Using the data below, return the stretch from the line that contains "This screenshot has width=1885, height=1510." through the line that contains "Given: Click the Przenieś folder-move icon", both included, exactly as it stands and nothing beyond it.

***

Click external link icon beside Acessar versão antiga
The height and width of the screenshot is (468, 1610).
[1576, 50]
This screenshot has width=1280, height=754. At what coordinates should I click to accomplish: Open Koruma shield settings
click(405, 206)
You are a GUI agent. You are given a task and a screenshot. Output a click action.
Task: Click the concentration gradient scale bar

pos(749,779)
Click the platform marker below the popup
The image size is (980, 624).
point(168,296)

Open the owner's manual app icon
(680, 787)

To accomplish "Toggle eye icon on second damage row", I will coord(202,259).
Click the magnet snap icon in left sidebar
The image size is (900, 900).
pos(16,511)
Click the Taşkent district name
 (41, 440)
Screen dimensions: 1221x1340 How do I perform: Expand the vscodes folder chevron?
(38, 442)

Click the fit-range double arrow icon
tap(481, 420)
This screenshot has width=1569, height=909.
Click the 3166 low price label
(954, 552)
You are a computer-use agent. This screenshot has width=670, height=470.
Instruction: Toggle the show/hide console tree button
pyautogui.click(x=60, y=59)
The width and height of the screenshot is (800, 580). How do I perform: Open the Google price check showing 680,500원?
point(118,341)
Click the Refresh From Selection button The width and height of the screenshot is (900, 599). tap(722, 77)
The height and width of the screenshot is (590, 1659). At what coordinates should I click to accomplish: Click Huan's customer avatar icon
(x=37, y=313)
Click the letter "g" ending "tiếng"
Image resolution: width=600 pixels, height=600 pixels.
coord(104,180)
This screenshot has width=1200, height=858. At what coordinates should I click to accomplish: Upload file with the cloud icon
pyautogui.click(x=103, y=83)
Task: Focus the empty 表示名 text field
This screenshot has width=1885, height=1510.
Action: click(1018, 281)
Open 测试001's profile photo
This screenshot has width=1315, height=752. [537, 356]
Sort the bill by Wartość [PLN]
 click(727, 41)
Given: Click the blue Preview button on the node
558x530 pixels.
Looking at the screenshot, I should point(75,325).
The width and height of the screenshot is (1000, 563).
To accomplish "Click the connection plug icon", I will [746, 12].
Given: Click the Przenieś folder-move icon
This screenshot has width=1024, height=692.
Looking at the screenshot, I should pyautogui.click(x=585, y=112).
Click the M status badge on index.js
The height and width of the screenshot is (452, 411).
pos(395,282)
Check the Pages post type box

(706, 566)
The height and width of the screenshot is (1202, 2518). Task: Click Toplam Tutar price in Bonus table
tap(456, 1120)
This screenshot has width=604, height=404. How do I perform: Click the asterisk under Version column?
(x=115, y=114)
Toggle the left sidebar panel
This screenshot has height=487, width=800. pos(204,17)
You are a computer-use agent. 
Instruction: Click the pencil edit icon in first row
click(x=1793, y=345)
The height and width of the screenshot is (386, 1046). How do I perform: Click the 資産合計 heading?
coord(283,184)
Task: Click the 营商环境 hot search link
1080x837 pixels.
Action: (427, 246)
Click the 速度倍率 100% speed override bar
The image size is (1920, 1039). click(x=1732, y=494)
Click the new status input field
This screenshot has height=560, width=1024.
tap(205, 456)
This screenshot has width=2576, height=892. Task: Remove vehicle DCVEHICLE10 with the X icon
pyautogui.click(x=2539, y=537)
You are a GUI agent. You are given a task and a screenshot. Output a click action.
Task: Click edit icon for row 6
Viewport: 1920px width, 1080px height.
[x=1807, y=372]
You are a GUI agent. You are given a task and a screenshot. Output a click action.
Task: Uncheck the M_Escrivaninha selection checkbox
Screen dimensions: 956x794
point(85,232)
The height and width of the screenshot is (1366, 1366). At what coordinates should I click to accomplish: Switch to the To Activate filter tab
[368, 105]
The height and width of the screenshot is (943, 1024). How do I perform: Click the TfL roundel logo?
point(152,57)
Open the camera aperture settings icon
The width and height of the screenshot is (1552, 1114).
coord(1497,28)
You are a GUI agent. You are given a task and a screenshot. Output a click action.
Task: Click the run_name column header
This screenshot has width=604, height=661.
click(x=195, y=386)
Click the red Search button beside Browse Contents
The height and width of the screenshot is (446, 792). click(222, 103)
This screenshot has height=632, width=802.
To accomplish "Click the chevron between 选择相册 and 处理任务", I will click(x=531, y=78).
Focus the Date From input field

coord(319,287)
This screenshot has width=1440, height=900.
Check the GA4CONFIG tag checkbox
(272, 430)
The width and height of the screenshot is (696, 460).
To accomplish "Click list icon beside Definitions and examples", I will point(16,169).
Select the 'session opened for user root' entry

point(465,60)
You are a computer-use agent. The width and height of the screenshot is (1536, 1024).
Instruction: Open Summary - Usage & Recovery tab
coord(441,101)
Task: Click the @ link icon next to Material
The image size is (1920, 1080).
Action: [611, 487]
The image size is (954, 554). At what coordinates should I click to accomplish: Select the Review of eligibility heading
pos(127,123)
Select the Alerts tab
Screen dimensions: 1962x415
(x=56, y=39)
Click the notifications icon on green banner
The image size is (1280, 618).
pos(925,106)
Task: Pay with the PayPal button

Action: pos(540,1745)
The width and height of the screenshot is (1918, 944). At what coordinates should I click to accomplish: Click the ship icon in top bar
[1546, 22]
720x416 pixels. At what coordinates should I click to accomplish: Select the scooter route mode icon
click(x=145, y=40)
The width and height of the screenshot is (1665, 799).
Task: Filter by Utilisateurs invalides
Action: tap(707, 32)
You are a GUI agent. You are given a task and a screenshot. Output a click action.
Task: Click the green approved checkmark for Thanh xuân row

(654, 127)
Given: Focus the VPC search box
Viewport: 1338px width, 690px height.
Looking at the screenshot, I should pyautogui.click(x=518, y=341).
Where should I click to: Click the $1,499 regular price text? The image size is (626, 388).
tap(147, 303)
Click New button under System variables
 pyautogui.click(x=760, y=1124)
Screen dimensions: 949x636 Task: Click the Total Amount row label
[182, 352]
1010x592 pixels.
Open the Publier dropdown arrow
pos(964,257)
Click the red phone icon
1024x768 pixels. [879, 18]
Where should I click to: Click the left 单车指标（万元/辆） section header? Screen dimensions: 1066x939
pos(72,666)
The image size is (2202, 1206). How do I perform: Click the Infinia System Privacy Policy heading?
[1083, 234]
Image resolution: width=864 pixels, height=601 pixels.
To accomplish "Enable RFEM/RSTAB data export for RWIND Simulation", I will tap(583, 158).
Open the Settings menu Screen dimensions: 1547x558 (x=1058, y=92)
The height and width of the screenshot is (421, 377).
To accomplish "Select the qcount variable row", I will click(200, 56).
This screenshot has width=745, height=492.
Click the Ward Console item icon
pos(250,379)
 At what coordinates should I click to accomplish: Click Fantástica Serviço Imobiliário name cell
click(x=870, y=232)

***

■ Written response:
This screenshot has width=1885, height=1510.
Action: click(1018, 281)
Open 测试001's profile photo
This screenshot has width=1315, height=752. [537, 356]
Sort the bill by Wartość [PLN]
 click(727, 41)
Given: Click the blue Preview button on the node
558x530 pixels.
Looking at the screenshot, I should point(75,325).
The width and height of the screenshot is (1000, 563).
To accomplish "Click the connection plug icon", I will [746, 12].
Given: Click the Przenieś folder-move icon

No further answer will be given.